Understanding stoichiometry is essential for working with chemical reactions, such as the one in our exercise. Stoichiometry is the part of chemistry that deals with the quantitative relationships between reactants and products in a chemical reaction. In simpler terms, it helps us figure out how much of each substance is needed or produced in a reaction.

For example, the balanced chemical equation in our exercise shows how four moles of \( \mathrm{Fe(OH)}^+ \) and oxygen are used to produce four moles of \( \mathrm{Fe(OH)}_3 \). This balanced equation provides the mole ratio necessary to solve the problem.
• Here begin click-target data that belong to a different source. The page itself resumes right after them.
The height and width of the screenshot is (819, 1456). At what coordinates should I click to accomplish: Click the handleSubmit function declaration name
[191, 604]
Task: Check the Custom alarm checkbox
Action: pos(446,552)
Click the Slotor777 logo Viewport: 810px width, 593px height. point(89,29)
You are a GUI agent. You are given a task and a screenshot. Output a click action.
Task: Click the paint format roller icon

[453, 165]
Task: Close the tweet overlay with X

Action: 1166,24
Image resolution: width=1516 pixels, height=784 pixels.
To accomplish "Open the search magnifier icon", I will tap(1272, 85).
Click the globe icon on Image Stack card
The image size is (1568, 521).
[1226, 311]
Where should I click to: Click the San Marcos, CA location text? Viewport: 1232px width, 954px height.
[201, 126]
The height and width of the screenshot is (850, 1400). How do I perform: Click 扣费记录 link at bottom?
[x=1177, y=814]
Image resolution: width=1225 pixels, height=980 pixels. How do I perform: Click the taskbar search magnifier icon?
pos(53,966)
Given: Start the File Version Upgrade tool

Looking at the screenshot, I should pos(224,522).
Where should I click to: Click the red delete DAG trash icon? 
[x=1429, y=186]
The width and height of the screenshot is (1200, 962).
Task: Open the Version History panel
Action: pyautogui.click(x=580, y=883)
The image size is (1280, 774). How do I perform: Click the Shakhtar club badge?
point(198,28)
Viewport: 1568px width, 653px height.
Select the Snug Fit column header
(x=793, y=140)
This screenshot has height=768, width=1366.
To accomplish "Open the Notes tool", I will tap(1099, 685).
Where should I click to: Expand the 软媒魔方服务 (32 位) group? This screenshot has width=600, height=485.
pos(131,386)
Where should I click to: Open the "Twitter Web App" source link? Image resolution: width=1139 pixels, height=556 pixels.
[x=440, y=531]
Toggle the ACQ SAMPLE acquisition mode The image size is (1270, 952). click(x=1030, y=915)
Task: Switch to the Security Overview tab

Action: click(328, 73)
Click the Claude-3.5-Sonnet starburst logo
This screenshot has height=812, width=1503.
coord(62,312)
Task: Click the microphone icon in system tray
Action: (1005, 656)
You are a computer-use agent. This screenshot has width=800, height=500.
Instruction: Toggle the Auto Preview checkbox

• Step one involves using stoichiometry to determine how many moles of each reactant are involved.
• We used this ratio to know that 4 moles of \( \mathrm{Fe}^{2+} \) require 1 mole of \( \mathrm{O}_2 \) for the reaction to proceed.

This basic stoichiometry allows chemists to predict how much of a substance is needed to react completely, or how much product will be formed if the reaction goes to completion.

Molar calculations are critical in chemistry for converting between moles, mass, and number of particles. In our exercise, molar calculations facilitated the transition from a macroscopic scale (grams and liters) to a molecular one (moles).

First, we calculated the number of moles of \( \mathrm{Fe}^{2+} \) present in the solution using the formula:

\[\text{Moles} = \text{Molarity} \times \text{Volume} \]

This equation allowed us to find that there are 0.00675 moles of \( \mathrm{Fe}^{2+} \) in 75 mL of a 0.090 M solution. Next, using the stoichiometry from our balanced equation, we determined the amount of \( \mathrm{O}_2 \) in moles needed for the reaction.

Finally, we used the molar mass of \( \mathrm{O}_2 \) (32 g/mol) to convert the moles into grams, which is a more practical unit for measuring on a lab scale. This conversion is essential to answer the question of how much \( \mathrm{O}_2 \) is consumed during the process.

Chemical equations illustrate chemical reactions using symbols and formulas to represent substances involved. These equations provide crucial insights and directions for carrying out chemical reactions.

In our example, the chemical equation:
\[4 \mathrm{Fe(OH)}^{+}(a q) + 4 \mathrm{OH}^{-}(a q) + \mathrm{O}_{2}(g) + 2 \mathrm{H}_{2} \mathrm{O}(\ell) \rightarrow 4 \mathrm{Fe(OH)}_{3}(s)\]
helps us understand which reactants are required and what products are formed.

• This equation shows that the oxygen gas \( \mathrm{O}_2 \) reacts with \( \mathrm{Fe}^{2+} \) ions in a basic solution.
• The equation must be balanced to obey the law of conservation of mass, which states that matter cannot be created or destroyed in a chemical reaction.

The balancing of chemical equations ensures the input and output masses are equal, which is fundamental for accurate stoichiometric and molar calculations. By understanding chemical equations, students can efficiently solve problems like determining the quantities of reactants needed or products formed in a given chemical context.